Yes, it's quite a good step for Mr. Haimovitz. The album is 'concept', so, there is a lot of talk about his awesome cello, which does indeed make a uniquely rich and tangy sound. Beware, though: my copy came in the most laughably flimsy packaging,... as if the see-through tray were missing,... if you get it, you'll see. You'll want to do some packaging modification. tsk tsk on the company for such a mind blower. The music, however, makes a great recital! Cheers!!

Offline Pessoa

  • Full Member
  • *
  • Posts: 129
Re: Luciano Berio (1925-2003)
« Reply #38 on: November 13, 2013, 10:46:49 AM »
Keep going!

snyprrr

  • Guest
Re: Luciano Berio (1925-2003)
« Reply #39 on: November 14, 2013, 08:24:31 AM »
Keep going!

Wow, 2 whole years for a Berio Post! So let's get to it then? Does it seem as though the fires for Berio have cooled somewhat? I'd love to know where James places Berio.

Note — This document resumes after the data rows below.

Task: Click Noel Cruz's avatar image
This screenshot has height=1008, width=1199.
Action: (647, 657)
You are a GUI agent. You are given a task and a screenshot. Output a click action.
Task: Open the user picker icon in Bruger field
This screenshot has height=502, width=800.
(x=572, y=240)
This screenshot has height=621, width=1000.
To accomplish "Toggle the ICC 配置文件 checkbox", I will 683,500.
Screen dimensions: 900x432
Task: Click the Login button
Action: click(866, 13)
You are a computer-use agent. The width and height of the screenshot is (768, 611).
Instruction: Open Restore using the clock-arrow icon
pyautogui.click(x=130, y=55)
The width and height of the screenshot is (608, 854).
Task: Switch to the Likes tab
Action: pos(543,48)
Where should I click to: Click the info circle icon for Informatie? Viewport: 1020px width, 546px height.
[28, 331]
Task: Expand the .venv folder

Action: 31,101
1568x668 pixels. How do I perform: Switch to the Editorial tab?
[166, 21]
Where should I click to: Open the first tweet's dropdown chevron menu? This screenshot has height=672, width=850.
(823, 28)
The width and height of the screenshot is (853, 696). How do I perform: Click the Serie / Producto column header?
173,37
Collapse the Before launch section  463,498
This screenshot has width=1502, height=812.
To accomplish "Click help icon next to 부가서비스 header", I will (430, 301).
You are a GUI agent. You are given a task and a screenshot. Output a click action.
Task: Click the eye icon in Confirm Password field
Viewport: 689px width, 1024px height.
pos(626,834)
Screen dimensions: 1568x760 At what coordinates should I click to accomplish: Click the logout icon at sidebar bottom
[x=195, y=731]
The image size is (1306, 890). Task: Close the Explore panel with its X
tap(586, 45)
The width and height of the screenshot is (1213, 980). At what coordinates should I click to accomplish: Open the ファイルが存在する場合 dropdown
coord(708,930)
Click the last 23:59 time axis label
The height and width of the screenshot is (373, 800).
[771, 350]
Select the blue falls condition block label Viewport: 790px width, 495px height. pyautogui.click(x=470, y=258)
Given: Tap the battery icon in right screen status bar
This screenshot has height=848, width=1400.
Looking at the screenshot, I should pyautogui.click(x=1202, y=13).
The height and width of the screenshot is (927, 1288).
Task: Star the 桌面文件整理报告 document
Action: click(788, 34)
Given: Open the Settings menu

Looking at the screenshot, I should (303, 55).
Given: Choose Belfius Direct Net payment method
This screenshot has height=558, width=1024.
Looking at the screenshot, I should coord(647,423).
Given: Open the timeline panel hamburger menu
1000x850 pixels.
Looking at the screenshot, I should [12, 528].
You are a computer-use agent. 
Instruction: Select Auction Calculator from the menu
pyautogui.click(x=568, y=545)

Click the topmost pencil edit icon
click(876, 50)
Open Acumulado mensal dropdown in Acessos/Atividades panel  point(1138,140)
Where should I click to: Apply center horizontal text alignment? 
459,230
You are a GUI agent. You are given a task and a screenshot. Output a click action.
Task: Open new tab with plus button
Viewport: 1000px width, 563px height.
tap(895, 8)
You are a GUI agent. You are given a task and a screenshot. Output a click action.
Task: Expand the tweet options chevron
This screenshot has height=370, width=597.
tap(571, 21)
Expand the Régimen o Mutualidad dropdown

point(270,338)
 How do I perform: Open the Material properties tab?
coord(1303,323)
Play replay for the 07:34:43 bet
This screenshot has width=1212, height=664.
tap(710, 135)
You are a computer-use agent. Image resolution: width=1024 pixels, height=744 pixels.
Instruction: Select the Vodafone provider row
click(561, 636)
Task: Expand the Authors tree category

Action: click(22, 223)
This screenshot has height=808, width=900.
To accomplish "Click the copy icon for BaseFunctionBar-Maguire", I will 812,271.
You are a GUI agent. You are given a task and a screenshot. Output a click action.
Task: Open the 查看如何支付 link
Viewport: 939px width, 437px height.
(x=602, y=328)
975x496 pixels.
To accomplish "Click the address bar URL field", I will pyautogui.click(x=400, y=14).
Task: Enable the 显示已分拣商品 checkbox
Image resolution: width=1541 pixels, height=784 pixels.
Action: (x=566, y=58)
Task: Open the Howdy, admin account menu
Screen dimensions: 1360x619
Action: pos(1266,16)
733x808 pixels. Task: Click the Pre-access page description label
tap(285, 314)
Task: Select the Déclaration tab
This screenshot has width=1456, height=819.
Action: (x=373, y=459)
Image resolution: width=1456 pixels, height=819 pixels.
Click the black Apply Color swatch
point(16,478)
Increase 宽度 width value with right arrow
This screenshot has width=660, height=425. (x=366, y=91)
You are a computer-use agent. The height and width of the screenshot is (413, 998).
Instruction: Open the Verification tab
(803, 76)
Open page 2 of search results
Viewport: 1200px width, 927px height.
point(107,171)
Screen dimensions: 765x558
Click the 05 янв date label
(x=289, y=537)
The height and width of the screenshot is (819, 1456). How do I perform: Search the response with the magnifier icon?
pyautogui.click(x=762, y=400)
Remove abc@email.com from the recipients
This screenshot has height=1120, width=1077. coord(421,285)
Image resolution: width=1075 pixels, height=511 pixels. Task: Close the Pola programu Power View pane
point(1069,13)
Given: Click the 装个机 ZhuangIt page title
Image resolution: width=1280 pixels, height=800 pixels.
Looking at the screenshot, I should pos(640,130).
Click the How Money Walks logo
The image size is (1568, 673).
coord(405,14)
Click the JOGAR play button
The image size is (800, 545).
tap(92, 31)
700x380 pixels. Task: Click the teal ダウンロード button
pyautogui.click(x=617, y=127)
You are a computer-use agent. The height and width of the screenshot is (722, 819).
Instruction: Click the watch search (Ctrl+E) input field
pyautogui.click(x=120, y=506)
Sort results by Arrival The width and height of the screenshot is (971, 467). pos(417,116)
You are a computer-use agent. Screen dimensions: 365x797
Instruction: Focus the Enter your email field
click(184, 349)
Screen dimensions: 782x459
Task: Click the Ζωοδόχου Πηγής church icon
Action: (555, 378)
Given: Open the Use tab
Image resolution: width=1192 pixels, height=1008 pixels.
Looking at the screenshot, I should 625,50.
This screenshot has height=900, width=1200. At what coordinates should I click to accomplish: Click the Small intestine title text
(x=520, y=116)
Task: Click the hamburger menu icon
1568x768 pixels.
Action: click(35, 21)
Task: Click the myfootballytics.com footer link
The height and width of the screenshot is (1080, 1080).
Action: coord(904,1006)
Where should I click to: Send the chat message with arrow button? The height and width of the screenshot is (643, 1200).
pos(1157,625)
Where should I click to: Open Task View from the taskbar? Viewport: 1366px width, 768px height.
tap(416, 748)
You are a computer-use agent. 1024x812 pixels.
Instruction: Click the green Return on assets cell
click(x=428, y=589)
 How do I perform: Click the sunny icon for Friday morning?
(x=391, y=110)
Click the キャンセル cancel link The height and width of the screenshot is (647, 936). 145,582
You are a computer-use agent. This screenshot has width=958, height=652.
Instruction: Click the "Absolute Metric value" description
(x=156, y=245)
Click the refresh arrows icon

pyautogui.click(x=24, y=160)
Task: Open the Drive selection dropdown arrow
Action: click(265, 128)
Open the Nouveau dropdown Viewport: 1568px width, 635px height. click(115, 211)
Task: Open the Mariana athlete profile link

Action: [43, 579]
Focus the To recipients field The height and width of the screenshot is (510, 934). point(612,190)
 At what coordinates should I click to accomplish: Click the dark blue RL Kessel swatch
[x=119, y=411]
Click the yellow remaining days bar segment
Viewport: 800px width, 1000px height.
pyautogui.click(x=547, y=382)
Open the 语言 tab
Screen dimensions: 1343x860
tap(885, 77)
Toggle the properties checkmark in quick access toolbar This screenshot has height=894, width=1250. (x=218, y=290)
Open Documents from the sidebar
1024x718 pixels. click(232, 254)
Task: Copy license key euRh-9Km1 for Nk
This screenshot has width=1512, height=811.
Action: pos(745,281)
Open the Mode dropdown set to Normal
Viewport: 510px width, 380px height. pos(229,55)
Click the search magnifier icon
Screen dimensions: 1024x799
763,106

All the Berio I've ever really 'needed' has come on that old Boulez/Sony disc of 'concertos', though, the String Quartets by the Arditti are a true prize.

I just find his output so... spare? But, let's put it context. Did he get the Ligeti Treatment? No. Lutoslawski Treatment? No. As far as recordings go, he sort of falls into the Xenakis category, though, I do believe there is a more Complete Berio Recordings, though I don't know the actual percentage.

There are two pieces I'm curious about (anyone?): Eindrucke(?), and Epkrapis(?!!). Is there also a Begunengung(?)?